# Your objective
Out of the entries that follow, copy each line containing "will".

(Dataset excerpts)

________________

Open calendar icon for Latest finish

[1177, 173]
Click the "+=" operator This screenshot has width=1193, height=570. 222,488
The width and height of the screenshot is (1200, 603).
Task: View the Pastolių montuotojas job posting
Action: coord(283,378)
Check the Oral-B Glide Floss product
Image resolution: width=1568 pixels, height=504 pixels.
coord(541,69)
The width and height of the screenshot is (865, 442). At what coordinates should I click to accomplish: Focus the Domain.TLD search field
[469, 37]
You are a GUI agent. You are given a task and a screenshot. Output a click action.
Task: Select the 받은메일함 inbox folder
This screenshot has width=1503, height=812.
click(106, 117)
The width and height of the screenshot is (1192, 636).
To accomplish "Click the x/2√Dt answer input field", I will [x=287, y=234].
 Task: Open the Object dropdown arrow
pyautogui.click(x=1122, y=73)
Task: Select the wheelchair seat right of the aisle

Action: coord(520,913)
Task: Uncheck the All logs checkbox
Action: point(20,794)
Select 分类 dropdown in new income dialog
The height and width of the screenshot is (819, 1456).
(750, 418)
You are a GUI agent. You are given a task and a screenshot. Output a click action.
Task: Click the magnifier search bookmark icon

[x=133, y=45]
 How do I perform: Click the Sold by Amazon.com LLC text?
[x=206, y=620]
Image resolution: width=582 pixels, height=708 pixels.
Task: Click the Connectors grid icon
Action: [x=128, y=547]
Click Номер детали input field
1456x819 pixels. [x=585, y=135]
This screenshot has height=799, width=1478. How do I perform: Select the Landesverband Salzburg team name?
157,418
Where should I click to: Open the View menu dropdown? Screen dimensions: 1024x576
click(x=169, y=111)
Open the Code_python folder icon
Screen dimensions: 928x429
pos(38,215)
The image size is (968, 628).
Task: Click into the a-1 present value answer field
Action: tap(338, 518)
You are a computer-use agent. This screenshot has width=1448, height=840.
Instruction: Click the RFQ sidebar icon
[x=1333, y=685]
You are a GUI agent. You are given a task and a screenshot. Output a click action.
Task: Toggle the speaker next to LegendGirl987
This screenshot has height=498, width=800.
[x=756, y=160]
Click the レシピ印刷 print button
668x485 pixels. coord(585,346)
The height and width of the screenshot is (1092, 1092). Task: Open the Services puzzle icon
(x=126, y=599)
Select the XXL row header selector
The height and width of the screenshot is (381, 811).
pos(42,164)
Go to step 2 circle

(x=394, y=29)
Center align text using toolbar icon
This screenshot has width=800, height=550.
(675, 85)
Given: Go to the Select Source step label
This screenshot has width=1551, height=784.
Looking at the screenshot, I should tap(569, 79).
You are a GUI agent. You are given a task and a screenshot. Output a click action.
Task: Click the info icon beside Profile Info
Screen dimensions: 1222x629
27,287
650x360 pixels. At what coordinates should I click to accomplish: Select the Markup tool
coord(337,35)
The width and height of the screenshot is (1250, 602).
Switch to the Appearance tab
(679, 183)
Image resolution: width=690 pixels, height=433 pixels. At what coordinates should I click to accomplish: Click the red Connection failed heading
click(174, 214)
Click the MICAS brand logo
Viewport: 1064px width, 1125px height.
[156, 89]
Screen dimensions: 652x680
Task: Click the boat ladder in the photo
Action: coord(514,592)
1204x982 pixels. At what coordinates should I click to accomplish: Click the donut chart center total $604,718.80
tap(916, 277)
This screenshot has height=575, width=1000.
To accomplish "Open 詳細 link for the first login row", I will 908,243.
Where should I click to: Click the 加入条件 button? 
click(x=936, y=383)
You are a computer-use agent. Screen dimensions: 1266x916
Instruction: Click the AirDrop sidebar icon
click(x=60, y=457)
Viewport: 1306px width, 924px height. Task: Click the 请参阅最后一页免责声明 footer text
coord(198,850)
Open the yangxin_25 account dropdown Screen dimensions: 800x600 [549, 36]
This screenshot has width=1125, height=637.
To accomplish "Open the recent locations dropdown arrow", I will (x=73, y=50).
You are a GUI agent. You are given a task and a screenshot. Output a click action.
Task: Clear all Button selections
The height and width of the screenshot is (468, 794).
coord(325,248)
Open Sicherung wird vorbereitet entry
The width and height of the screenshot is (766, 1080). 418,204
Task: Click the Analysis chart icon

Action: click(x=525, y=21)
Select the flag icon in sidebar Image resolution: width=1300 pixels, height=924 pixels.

________________

# Task output
To accomplish "Click the x/2√Dt answer input field", I will [x=287, y=234].
To accomplish "Open 詳細 link for the first login row", I will 908,243.
To accomplish "Open the recent locations dropdown arrow", I will (x=73, y=50).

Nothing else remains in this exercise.